HOW TO COMPLETE THIS TASK:
The result must match the data exactly, line for line.

EXCERPTED RECORDS:

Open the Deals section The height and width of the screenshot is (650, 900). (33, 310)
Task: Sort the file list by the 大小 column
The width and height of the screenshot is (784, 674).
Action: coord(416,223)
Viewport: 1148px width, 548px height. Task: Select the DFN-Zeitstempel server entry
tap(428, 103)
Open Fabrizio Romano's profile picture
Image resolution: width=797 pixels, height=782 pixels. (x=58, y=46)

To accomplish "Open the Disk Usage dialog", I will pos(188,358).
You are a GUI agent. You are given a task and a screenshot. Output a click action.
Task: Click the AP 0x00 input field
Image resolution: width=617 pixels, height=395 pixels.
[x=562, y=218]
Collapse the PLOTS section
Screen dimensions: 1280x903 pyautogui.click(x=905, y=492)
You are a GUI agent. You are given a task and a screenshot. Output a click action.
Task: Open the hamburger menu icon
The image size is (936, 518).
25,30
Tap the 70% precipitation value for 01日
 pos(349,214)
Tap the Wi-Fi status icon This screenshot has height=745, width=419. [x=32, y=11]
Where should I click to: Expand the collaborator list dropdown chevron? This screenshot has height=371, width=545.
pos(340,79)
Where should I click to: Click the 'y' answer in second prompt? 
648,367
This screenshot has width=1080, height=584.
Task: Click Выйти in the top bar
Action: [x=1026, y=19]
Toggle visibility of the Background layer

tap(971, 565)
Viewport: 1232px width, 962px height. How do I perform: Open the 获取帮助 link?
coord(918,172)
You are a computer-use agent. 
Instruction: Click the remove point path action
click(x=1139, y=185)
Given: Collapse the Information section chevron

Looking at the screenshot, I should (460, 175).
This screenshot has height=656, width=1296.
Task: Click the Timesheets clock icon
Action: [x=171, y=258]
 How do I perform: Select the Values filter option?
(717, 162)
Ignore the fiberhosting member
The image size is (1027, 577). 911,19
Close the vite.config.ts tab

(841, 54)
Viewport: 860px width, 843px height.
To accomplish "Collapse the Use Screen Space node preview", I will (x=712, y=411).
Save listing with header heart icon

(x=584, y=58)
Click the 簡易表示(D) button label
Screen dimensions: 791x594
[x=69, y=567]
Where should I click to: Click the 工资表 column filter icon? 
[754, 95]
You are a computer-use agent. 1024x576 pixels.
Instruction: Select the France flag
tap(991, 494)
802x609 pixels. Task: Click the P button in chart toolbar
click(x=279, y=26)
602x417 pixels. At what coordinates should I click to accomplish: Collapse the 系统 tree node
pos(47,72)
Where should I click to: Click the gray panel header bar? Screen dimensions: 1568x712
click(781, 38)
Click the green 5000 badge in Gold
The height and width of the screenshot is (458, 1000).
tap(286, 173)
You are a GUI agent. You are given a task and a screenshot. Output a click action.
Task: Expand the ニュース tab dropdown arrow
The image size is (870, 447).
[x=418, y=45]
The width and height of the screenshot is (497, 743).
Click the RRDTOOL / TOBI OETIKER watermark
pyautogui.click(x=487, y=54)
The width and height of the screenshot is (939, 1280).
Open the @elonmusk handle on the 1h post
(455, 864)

RESULT BELOW:
Open the Deals section The height and width of the screenshot is (650, 900). (33, 310)
Task: Sort the file list by the 大小 column
The width and height of the screenshot is (784, 674).
Action: coord(416,223)
Viewport: 1148px width, 548px height. Task: Select the DFN-Zeitstempel server entry
tap(428, 103)
Open Fabrizio Romano's profile picture
Image resolution: width=797 pixels, height=782 pixels. (x=58, y=46)

To accomplish "Open the Disk Usage dialog", I will pos(188,358).
You are a GUI agent. You are given a task and a screenshot. Output a click action.
Task: Click the AP 0x00 input field
Image resolution: width=617 pixels, height=395 pixels.
[x=562, y=218]
Collapse the PLOTS section
Screen dimensions: 1280x903 pyautogui.click(x=905, y=492)
You are a GUI agent. You are given a task and a screenshot. Output a click action.
Task: Open the hamburger menu icon
The image size is (936, 518).
25,30
Tap the 70% precipitation value for 01日
 pos(349,214)
Tap the Wi-Fi status icon This screenshot has height=745, width=419. [x=32, y=11]
Where should I click to: Expand the collaborator list dropdown chevron? This screenshot has height=371, width=545.
pos(340,79)
Where should I click to: Click the 'y' answer in second prompt? 
648,367
This screenshot has width=1080, height=584.
Task: Click Выйти in the top bar
Action: [x=1026, y=19]
Toggle visibility of the Background layer

tap(971, 565)
Viewport: 1232px width, 962px height. How do I perform: Open the 获取帮助 link?
coord(918,172)
You are a computer-use agent. 
Instruction: Click the remove point path action
click(x=1139, y=185)
Given: Collapse the Information section chevron

Looking at the screenshot, I should (460, 175).
This screenshot has height=656, width=1296.
Task: Click the Timesheets clock icon
Action: [x=171, y=258]
 How do I perform: Select the Values filter option?
(717, 162)
Ignore the fiberhosting member
The image size is (1027, 577). 911,19
Close the vite.config.ts tab

(841, 54)
Viewport: 860px width, 843px height.
To accomplish "Collapse the Use Screen Space node preview", I will (x=712, y=411).
Save listing with header heart icon

(x=584, y=58)
Click the 簡易表示(D) button label
Screen dimensions: 791x594
[x=69, y=567]
Where should I click to: Click the 工资表 column filter icon? 
[754, 95]
You are a computer-use agent. 1024x576 pixels.
Instruction: Select the France flag
tap(991, 494)
802x609 pixels. Task: Click the P button in chart toolbar
click(x=279, y=26)
602x417 pixels. At what coordinates should I click to accomplish: Collapse the 系统 tree node
pos(47,72)
Where should I click to: Click the gray panel header bar? Screen dimensions: 1568x712
click(781, 38)
Click the green 5000 badge in Gold
The height and width of the screenshot is (458, 1000).
tap(286, 173)
You are a GUI agent. You are given a task and a screenshot. Output a click action.
Task: Expand the ニュース tab dropdown arrow
The image size is (870, 447).
[x=418, y=45]
The width and height of the screenshot is (497, 743).
Click the RRDTOOL / TOBI OETIKER watermark
pyautogui.click(x=487, y=54)
The width and height of the screenshot is (939, 1280).
Open the @elonmusk handle on the 1h post
(455, 864)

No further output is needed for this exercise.